> Exercise instructions
Where does the word "signal" appear in the entries below? Copy each line that holds it.

Segment Start: Data excerpts

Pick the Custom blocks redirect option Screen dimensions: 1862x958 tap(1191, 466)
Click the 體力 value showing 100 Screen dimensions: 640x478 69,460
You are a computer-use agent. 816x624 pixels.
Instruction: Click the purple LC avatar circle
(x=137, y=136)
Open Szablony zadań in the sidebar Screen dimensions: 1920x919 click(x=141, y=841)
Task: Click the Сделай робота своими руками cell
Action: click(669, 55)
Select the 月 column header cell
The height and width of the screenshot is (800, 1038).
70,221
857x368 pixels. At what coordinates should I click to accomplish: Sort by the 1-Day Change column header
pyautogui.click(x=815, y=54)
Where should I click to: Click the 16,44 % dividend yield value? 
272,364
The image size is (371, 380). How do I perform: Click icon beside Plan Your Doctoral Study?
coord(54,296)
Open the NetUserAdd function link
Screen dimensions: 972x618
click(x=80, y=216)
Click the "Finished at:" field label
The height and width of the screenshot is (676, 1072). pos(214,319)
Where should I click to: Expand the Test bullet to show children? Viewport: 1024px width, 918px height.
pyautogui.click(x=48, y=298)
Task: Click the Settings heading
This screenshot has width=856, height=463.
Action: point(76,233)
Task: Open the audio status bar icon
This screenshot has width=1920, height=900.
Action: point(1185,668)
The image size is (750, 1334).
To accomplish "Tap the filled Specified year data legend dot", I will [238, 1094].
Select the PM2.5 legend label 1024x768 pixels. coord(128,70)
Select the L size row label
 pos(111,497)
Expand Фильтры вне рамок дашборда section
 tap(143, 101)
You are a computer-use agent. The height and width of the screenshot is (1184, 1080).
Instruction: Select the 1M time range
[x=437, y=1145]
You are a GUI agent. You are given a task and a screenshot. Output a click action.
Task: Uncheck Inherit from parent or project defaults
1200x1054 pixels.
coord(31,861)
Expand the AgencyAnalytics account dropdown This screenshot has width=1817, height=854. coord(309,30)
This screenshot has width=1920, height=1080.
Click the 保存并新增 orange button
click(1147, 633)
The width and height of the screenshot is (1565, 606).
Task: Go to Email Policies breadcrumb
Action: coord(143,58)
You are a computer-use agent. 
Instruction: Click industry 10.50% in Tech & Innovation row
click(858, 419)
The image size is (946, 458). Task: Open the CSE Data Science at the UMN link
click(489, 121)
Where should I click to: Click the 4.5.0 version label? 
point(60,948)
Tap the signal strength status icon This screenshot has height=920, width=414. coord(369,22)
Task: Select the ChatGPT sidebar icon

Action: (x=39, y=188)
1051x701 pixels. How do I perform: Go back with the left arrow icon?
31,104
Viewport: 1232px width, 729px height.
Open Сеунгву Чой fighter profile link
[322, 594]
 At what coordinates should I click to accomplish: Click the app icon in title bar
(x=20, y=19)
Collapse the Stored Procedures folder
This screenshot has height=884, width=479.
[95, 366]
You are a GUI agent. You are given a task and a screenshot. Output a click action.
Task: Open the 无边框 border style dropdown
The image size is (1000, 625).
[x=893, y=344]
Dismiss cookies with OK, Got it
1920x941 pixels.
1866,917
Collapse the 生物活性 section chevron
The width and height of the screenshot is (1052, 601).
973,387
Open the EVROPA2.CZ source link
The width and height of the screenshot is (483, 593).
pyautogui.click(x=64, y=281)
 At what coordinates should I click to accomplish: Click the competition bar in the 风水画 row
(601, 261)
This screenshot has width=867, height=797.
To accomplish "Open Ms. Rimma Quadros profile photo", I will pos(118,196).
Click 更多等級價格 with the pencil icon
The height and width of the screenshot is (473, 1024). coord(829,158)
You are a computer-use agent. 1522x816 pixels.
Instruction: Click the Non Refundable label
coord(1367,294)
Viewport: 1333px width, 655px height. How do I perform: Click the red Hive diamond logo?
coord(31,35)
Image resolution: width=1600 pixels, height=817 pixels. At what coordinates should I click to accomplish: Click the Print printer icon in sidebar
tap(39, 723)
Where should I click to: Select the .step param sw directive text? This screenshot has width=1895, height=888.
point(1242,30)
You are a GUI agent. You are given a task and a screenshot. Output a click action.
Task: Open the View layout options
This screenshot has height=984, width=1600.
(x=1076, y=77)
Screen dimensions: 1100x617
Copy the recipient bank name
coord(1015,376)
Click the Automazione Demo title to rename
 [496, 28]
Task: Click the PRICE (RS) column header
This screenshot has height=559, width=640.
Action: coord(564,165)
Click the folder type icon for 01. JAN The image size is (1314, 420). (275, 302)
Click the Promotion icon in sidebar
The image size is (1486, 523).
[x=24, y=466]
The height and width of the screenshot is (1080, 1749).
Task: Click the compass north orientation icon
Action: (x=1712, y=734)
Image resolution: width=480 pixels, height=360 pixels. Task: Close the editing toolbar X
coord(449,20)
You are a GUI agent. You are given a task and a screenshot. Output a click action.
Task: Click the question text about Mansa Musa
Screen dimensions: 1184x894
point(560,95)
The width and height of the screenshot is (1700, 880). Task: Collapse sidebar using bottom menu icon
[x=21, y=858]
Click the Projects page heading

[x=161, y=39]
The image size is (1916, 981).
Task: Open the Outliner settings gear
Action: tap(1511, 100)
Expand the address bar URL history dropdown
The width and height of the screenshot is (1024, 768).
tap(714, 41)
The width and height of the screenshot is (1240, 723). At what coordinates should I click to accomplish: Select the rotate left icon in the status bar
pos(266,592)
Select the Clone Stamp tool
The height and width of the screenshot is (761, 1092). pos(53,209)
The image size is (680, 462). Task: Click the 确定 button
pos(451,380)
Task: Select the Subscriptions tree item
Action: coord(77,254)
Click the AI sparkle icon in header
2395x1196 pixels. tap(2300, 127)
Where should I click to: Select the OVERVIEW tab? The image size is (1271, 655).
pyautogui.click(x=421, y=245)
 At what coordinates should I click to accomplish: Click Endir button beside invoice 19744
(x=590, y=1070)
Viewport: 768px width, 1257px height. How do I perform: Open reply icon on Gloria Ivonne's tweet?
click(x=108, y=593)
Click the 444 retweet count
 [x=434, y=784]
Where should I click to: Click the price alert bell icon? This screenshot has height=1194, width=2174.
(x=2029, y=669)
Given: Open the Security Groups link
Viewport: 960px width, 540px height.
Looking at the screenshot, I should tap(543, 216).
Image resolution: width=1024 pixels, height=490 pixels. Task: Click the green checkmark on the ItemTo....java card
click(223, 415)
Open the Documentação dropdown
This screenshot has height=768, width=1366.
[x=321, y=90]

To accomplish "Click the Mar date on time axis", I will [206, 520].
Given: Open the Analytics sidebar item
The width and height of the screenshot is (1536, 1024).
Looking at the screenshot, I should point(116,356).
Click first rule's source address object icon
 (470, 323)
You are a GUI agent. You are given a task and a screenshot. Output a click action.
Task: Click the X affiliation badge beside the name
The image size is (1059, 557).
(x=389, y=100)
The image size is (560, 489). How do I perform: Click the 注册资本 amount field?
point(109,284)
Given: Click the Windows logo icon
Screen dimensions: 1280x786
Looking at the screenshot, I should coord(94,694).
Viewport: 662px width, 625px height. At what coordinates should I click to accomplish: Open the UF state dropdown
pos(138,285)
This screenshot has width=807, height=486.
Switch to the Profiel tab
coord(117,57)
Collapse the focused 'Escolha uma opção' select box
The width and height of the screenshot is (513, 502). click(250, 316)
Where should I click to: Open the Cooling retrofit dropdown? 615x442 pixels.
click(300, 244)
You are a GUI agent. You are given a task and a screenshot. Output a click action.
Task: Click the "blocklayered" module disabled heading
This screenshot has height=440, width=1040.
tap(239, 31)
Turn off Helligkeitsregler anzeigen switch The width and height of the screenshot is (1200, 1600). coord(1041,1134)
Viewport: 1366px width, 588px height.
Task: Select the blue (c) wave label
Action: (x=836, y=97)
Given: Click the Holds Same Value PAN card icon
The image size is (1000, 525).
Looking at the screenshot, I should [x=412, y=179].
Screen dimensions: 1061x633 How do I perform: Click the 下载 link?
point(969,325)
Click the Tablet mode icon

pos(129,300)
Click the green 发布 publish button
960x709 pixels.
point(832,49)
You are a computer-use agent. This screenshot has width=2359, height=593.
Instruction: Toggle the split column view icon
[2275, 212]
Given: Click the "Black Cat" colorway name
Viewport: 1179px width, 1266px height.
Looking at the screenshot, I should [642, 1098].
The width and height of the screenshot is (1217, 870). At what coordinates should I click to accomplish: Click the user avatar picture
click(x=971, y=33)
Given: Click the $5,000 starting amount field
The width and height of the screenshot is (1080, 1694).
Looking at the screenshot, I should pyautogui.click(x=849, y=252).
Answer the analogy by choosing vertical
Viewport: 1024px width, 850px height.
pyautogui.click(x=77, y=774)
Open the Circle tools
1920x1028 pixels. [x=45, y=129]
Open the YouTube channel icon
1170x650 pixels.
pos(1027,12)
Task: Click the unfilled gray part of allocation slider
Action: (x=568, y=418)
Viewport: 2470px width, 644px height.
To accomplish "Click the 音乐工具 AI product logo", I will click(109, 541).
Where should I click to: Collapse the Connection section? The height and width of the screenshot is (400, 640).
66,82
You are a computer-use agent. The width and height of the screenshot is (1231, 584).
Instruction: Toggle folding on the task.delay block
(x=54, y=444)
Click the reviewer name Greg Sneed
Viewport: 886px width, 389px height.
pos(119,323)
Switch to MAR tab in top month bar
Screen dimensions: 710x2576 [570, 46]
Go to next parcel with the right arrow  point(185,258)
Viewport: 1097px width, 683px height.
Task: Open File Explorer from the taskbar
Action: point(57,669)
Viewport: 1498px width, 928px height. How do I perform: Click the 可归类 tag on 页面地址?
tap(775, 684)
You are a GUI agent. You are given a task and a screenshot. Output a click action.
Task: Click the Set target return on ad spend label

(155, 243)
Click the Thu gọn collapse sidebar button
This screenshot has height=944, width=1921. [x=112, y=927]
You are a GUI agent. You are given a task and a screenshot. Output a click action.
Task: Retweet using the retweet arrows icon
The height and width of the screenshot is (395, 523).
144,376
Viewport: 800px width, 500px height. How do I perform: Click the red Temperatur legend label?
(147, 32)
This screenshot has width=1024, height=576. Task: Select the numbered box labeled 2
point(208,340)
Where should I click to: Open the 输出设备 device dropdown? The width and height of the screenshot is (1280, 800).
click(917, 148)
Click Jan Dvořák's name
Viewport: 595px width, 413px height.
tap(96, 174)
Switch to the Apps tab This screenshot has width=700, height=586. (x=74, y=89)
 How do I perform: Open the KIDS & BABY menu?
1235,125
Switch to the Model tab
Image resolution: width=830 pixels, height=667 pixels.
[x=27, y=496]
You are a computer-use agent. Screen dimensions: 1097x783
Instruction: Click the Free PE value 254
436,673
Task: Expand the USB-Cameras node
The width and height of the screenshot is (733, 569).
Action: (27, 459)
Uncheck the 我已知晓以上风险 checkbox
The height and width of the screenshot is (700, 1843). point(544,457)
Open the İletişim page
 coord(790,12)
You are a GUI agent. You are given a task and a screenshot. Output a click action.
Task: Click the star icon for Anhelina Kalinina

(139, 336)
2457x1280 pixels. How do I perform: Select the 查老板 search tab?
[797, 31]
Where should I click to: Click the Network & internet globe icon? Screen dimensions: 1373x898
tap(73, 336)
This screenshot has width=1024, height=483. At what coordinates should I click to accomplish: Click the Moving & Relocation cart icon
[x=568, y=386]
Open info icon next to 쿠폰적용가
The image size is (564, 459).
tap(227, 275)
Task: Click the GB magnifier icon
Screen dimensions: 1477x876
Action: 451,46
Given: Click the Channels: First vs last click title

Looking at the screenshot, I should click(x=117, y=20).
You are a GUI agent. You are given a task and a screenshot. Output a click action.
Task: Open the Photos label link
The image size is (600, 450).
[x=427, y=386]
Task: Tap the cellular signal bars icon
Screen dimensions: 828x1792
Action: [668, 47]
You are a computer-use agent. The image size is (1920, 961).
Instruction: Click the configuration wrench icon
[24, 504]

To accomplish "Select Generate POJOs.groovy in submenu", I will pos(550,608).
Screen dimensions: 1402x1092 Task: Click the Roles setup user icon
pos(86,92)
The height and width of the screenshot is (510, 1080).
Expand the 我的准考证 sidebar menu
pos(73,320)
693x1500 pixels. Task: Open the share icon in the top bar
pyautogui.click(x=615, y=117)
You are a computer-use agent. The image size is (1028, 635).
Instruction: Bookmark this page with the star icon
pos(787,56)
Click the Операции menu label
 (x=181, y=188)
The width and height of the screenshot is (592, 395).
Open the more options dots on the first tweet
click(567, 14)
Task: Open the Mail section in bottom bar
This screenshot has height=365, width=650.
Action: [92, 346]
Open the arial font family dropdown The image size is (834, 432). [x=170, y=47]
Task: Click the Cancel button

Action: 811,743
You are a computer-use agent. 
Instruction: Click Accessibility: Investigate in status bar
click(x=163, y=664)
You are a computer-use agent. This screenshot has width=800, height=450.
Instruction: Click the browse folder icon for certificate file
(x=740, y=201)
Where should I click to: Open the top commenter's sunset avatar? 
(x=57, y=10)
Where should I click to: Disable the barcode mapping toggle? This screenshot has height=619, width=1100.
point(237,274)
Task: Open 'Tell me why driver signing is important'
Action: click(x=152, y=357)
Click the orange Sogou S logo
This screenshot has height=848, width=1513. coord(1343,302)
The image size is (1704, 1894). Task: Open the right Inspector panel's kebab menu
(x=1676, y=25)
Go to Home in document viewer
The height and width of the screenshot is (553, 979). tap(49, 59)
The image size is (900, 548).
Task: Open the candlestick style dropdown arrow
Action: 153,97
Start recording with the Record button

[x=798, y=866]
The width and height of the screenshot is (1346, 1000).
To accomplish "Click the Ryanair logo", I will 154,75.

Segment End: Data excerpts

> Exercise output
Tap the signal strength status icon This screenshot has height=920, width=414. coord(369,22)
Task: Tap the cellular signal bars icon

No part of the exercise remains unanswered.